» THE TASK: Turn the part of the data below that starts at the line containing "Task: Select the 工作压力 row in parameter table" and ends after the line containing "(x=1711, y=800)" into a Markdown table with the columns Row and Line. Number each line in Row, put the line itself in Line, and leave out blank lines.
-- Begin DATA FOR THIS EXERCISE --
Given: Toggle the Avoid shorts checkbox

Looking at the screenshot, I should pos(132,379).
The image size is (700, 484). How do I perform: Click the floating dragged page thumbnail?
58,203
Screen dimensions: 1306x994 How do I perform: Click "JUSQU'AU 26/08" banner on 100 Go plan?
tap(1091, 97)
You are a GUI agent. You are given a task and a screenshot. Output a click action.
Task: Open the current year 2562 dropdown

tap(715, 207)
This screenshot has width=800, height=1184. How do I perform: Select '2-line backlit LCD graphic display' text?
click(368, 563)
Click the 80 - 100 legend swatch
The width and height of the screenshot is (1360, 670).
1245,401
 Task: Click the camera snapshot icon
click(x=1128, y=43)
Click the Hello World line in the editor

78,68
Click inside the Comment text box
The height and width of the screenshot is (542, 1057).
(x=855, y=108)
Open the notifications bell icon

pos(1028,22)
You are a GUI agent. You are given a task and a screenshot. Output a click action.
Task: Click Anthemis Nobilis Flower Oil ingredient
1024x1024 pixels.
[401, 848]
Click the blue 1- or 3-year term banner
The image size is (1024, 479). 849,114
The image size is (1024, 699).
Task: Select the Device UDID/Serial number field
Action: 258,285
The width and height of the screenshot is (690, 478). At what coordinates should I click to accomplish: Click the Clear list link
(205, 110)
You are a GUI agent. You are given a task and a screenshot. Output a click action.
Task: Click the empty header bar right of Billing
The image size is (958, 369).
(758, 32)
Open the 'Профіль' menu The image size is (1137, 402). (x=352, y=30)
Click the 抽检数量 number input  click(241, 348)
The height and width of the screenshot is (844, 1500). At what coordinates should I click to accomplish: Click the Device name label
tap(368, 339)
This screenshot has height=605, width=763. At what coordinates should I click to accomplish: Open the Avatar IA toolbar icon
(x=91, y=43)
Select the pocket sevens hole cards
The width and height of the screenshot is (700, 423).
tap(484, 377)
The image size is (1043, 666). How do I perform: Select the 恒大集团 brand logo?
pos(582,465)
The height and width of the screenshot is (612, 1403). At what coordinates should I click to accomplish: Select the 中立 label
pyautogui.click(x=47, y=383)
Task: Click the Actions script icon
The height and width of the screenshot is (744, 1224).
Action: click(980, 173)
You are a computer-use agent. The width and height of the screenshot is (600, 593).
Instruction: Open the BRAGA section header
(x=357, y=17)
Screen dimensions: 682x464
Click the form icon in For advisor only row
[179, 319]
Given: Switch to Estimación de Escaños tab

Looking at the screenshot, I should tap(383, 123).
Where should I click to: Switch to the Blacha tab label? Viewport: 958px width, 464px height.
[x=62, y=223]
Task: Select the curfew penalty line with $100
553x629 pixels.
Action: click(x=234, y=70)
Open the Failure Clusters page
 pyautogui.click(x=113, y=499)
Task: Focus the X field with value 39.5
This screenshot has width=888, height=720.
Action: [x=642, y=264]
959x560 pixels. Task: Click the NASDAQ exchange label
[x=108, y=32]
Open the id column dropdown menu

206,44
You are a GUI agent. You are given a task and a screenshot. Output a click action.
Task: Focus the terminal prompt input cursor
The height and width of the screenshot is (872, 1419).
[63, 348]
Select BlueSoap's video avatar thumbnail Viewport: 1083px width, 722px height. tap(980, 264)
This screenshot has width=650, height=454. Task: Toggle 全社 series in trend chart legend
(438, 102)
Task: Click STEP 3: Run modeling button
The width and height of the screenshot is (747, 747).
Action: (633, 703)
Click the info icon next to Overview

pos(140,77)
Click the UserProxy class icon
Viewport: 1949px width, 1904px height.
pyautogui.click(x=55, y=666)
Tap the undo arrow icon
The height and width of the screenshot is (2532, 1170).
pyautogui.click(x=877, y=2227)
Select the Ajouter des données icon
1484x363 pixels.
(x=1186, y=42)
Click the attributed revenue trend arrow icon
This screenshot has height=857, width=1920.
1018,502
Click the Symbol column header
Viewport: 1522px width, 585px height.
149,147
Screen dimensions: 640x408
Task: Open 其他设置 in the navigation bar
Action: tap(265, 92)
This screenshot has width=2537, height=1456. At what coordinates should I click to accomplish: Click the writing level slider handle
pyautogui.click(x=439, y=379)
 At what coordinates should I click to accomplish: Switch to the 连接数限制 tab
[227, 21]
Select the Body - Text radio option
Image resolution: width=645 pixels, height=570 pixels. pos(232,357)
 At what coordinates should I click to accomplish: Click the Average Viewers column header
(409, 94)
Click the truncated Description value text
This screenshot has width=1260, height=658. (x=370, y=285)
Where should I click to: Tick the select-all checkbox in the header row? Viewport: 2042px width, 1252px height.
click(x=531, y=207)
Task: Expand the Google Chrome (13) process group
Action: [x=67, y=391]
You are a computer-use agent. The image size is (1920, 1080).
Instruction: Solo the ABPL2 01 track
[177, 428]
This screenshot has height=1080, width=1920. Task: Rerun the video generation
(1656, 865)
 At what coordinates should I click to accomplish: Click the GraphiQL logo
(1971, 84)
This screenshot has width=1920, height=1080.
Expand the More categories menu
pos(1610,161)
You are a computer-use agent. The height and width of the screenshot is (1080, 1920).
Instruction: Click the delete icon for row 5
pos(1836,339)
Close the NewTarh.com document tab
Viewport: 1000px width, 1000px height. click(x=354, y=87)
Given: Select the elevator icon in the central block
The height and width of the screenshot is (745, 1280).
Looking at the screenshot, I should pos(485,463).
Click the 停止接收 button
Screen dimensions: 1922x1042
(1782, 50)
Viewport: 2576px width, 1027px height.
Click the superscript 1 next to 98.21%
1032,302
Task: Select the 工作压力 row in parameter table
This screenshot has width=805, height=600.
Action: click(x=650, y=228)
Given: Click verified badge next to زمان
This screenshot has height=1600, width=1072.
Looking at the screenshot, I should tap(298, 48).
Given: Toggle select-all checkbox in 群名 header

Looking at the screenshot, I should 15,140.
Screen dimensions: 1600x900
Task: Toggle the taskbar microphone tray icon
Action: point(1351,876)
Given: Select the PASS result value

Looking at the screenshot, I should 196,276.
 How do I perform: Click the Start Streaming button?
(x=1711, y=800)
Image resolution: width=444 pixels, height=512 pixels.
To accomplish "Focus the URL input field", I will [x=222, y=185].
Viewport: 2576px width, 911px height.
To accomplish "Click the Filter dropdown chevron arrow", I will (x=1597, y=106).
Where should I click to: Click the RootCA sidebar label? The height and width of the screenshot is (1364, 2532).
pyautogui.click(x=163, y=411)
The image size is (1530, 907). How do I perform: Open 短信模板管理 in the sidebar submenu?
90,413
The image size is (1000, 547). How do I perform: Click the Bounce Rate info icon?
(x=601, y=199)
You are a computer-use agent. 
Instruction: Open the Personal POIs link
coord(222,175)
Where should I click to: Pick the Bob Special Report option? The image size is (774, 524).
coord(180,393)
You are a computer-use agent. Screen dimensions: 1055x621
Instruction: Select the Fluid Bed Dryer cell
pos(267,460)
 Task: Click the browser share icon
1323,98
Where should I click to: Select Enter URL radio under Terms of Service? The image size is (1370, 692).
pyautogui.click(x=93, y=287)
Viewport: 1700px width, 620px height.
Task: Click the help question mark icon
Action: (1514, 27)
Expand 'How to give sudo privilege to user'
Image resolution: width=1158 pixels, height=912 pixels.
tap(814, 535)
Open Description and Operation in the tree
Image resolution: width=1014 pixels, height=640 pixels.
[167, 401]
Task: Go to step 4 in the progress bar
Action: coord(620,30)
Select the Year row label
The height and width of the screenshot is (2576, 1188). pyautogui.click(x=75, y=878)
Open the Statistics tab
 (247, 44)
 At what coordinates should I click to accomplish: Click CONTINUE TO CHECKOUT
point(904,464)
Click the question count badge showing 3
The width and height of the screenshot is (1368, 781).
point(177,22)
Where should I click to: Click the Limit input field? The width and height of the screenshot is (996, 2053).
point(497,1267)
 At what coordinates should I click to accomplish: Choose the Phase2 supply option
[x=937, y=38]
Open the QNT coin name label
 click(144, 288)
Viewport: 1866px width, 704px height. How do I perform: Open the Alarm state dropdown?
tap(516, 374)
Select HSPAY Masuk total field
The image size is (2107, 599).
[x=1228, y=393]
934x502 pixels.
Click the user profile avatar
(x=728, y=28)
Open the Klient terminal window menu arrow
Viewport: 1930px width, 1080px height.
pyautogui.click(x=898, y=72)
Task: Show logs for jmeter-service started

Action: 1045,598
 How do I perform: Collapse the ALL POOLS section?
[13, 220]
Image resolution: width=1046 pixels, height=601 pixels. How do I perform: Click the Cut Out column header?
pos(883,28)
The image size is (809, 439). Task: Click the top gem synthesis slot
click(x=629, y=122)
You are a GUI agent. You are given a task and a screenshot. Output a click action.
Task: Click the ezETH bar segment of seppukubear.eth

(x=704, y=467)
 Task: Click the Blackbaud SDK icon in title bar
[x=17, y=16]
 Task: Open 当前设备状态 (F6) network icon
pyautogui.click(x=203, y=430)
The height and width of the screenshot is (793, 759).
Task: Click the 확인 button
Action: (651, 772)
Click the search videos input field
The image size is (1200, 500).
-- End DATA FOR THIS EXERCISE --
» RESULT:
| Row | Line |
|---|---|
| 1 | Task: Select the 工作压力 row in parameter table |
| 2 | This screenshot has width=805, height=600. |
| 3 | Action: click(x=650, y=228) |
| 4 | Given: Click verified badge next to زمان |
| 5 | This screenshot has height=1600, width=1072. |
| 6 | Looking at the screenshot, I should tap(298, 48). |
| 7 | Given: Toggle select-all checkbox in 群名 header |
| 8 | Looking at the screenshot, I should 15,140. |
| 9 | Screen dimensions: 1600x900 |
| 10 | Task: Toggle the taskbar microphone tray icon |
| 11 | Action: point(1351,876) |
| 12 | Given: Select the PASS result value |
| 13 | Looking at the screenshot, I should 196,276. |
| 14 |  How do I perform: Click the Start Streaming button? |
| 15 | (x=1711, y=800) |